Auteur d’une entrée convaincante en match amical contre la Croatie, il a démontré sur le terrain la pertinence de sa présence dans la liste. Très actif à la pression, juste dans ses passes, il s’est rapidement intégré à ses coéquipiers.
Son défi
À l’annonce de la liste, les choix de Garcia ont fait débat. Alors que Fernandez-Pardo n’avait jamais connu la sélection, d’autres joueurs testés par le passé sont restés sur le carreau.
Mika Godts, auteur d’une saison d’anthologie à l’Ajax et appelé en mars, verra le tournoi à la télévision. Romeo Vermant et Lucas Stassin, buteurs au profil intéressant et déjà sélectionnés également, connaîtront le même sort. Le jeune lillois devra donc prouver la pertinence de sa présence, que Garcia lui-même a justifié en conférence de presse par sa polyvalence ainsi que sa saison réussie en club.
Car si la Belgique repose sur une colonne vertébrale solide et connaît ses cadres, un doute subsiste à la pointe de l’attaque. Romelu Lukaku – meilleur buteur de l’histoire du pays – sort d’une saison quasi-blanche sous le maillot de Naples, marquée par les blessures et les problèmes extra-sportifs. Dans cette configuration, il arrivera en manque de rythme au Mondial et n’aura sans doute pas l’impact espéré.

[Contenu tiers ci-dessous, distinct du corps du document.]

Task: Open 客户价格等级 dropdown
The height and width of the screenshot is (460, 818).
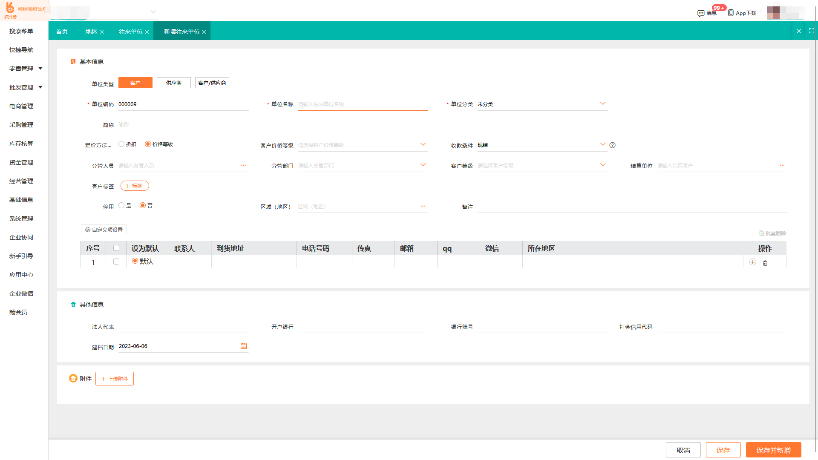Action: point(423,145)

Son but face à la Croatie est facteur d’espoir et peut lui redonner confiance, mais il ne faudrait pas qu’il fasse oublier son entrée globalement difficile.
Lukaku a plusieurs fois donné l’impression de ralentir le jeu offensif via des approximations techniques et – malgré son statut – il aura à retrouver du rythme pour s’intégrer au collectif en place.
Fernandez-Pardo pourrait donc en profiter. Trop souvent cantonné à une aile en club, il aura là l’occasion de démontrer à nouveau ses qualités de buteur. À 21 ans, une Coupe du Monde réussie pourrait le voir figurer parmi les joueurs amenés à participer à la reconstruction de la sélection.
Les cadres historiques ne seront sans doute plus de la partie dans quatre ans, et il devra prouver qu’il peut devenir une option sérieuse au poste de buteur pour les prochaines échéances.